• [Work instructions] Set down every record once more, exactly as given.

(Saved data entries)
* * * * * * *

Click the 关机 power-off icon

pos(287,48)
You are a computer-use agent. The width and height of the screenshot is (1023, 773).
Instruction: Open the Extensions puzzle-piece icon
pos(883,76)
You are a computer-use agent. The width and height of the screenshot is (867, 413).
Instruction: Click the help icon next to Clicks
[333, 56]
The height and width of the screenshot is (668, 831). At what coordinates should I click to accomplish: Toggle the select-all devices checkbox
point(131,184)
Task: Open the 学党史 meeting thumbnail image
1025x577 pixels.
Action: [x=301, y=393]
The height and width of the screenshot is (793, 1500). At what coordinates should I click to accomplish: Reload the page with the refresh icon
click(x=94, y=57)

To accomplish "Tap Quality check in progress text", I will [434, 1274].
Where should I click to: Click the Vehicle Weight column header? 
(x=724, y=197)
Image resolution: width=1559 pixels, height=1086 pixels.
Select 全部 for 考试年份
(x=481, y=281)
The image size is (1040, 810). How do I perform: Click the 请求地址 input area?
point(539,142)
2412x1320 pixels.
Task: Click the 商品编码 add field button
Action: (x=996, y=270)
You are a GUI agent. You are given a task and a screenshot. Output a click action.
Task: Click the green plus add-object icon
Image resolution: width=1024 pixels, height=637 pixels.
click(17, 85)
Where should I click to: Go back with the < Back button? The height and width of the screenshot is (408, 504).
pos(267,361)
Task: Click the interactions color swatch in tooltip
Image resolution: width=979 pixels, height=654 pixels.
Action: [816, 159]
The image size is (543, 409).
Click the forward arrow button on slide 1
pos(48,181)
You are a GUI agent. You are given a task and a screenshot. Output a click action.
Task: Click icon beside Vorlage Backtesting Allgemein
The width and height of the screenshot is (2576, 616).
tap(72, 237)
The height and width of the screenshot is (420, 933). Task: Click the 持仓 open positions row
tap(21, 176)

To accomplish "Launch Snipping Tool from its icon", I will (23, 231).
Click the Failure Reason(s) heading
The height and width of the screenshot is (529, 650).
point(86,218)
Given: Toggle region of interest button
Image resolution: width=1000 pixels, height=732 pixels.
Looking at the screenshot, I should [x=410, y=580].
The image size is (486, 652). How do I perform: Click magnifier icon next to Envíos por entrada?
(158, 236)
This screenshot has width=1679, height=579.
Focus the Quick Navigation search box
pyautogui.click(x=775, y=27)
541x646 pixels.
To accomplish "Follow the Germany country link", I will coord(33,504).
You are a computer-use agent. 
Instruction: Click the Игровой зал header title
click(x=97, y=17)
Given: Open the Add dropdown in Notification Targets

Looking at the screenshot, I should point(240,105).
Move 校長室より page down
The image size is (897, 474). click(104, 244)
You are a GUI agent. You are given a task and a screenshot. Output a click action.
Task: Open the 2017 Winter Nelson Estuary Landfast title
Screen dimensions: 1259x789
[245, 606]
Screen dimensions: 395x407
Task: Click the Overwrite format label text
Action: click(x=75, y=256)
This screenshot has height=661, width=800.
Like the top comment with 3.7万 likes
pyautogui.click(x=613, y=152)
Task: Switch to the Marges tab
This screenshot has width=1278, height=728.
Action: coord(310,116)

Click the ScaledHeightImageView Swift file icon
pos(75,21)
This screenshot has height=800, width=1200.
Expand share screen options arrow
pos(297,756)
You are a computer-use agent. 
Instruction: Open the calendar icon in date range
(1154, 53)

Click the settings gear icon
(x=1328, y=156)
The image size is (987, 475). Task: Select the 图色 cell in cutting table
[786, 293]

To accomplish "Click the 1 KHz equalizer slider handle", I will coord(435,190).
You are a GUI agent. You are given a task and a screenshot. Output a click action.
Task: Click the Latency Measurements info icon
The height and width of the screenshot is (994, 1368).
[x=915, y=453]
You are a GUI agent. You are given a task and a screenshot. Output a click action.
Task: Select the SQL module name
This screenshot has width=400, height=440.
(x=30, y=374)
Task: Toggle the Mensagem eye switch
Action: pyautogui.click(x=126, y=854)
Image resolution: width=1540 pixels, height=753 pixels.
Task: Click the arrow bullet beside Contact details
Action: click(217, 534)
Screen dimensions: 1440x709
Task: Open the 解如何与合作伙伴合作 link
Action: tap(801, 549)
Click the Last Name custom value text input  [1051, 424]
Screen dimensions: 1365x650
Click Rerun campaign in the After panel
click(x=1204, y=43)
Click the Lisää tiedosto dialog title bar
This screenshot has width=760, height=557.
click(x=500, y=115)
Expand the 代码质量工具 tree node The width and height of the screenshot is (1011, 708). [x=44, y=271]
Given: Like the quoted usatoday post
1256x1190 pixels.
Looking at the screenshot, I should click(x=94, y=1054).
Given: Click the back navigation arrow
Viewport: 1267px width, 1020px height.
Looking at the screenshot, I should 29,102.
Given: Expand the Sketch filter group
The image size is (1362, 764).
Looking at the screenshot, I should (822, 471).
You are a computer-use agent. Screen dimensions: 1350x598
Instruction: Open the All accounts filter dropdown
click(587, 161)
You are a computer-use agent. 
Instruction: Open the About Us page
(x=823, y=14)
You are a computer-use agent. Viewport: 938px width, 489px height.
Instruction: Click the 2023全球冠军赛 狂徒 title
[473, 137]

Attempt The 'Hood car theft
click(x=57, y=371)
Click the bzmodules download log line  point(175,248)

* * * * * * *

• [Answer for the task]
Click the 关机 power-off icon

pos(287,48)
You are a computer-use agent. The width and height of the screenshot is (1023, 773).
Instruction: Open the Extensions puzzle-piece icon
pos(883,76)
You are a computer-use agent. The width and height of the screenshot is (867, 413).
Instruction: Click the help icon next to Clicks
[333, 56]
The height and width of the screenshot is (668, 831). At what coordinates should I click to accomplish: Toggle the select-all devices checkbox
point(131,184)
Task: Open the 学党史 meeting thumbnail image
1025x577 pixels.
Action: [x=301, y=393]
The height and width of the screenshot is (793, 1500). At what coordinates should I click to accomplish: Reload the page with the refresh icon
click(x=94, y=57)

To accomplish "Tap Quality check in progress text", I will [434, 1274].
Where should I click to: Click the Vehicle Weight column header? 
(x=724, y=197)
Image resolution: width=1559 pixels, height=1086 pixels.
Select 全部 for 考试年份
(x=481, y=281)
The image size is (1040, 810). How do I perform: Click the 请求地址 input area?
point(539,142)
2412x1320 pixels.
Task: Click the 商品编码 add field button
Action: (x=996, y=270)
You are a GUI agent. You are given a task and a screenshot. Output a click action.
Task: Click the green plus add-object icon
Image resolution: width=1024 pixels, height=637 pixels.
click(17, 85)
Where should I click to: Go back with the < Back button? The height and width of the screenshot is (408, 504).
pos(267,361)
Task: Click the interactions color swatch in tooltip
Image resolution: width=979 pixels, height=654 pixels.
Action: [816, 159]
The image size is (543, 409).
Click the forward arrow button on slide 1
pos(48,181)
You are a GUI agent. You are given a task and a screenshot. Output a click action.
Task: Click icon beside Vorlage Backtesting Allgemein
The width and height of the screenshot is (2576, 616).
tap(72, 237)
The height and width of the screenshot is (420, 933). Task: Click the 持仓 open positions row
tap(21, 176)

To accomplish "Launch Snipping Tool from its icon", I will (23, 231).
Click the Failure Reason(s) heading
The height and width of the screenshot is (529, 650).
point(86,218)
Given: Toggle region of interest button
Image resolution: width=1000 pixels, height=732 pixels.
Looking at the screenshot, I should [x=410, y=580].
The image size is (486, 652). How do I perform: Click magnifier icon next to Envíos por entrada?
(158, 236)
This screenshot has width=1679, height=579.
Focus the Quick Navigation search box
pyautogui.click(x=775, y=27)
541x646 pixels.
To accomplish "Follow the Germany country link", I will coord(33,504).
You are a computer-use agent. 
Instruction: Click the Игровой зал header title
click(x=97, y=17)
Given: Open the Add dropdown in Notification Targets

Looking at the screenshot, I should point(240,105).
Move 校長室より page down
The image size is (897, 474). click(104, 244)
You are a GUI agent. You are given a task and a screenshot. Output a click action.
Task: Open the 2017 Winter Nelson Estuary Landfast title
Screen dimensions: 1259x789
[245, 606]
Screen dimensions: 395x407
Task: Click the Overwrite format label text
Action: click(x=75, y=256)
This screenshot has height=661, width=800.
Like the top comment with 3.7万 likes
pyautogui.click(x=613, y=152)
Task: Switch to the Marges tab
This screenshot has width=1278, height=728.
Action: coord(310,116)

Click the ScaledHeightImageView Swift file icon
pos(75,21)
This screenshot has height=800, width=1200.
Expand share screen options arrow
pos(297,756)
You are a computer-use agent. 
Instruction: Open the calendar icon in date range
(1154, 53)

Click the settings gear icon
(x=1328, y=156)
The image size is (987, 475). Task: Select the 图色 cell in cutting table
[786, 293]

To accomplish "Click the 1 KHz equalizer slider handle", I will coord(435,190).
You are a GUI agent. You are given a task and a screenshot. Output a click action.
Task: Click the Latency Measurements info icon
The height and width of the screenshot is (994, 1368).
[x=915, y=453]
You are a GUI agent. You are given a task and a screenshot. Output a click action.
Task: Select the SQL module name
This screenshot has width=400, height=440.
(x=30, y=374)
Task: Toggle the Mensagem eye switch
Action: pyautogui.click(x=126, y=854)
Image resolution: width=1540 pixels, height=753 pixels.
Task: Click the arrow bullet beside Contact details
Action: click(217, 534)
Screen dimensions: 1440x709
Task: Open the 解如何与合作伙伴合作 link
Action: tap(801, 549)
Click the Last Name custom value text input  [1051, 424]
Screen dimensions: 1365x650
Click Rerun campaign in the After panel
click(x=1204, y=43)
Click the Lisää tiedosto dialog title bar
This screenshot has width=760, height=557.
click(x=500, y=115)
Expand the 代码质量工具 tree node The width and height of the screenshot is (1011, 708). [x=44, y=271]
Given: Like the quoted usatoday post
1256x1190 pixels.
Looking at the screenshot, I should click(x=94, y=1054).
Given: Click the back navigation arrow
Viewport: 1267px width, 1020px height.
Looking at the screenshot, I should 29,102.
Given: Expand the Sketch filter group
The image size is (1362, 764).
Looking at the screenshot, I should (822, 471).
You are a computer-use agent. Screen dimensions: 1350x598
Instruction: Open the All accounts filter dropdown
click(587, 161)
You are a computer-use agent. 
Instruction: Open the About Us page
(x=823, y=14)
You are a computer-use agent. Viewport: 938px width, 489px height.
Instruction: Click the 2023全球冠军赛 狂徒 title
[473, 137]

Attempt The 'Hood car theft
click(x=57, y=371)
Click the bzmodules download log line  point(175,248)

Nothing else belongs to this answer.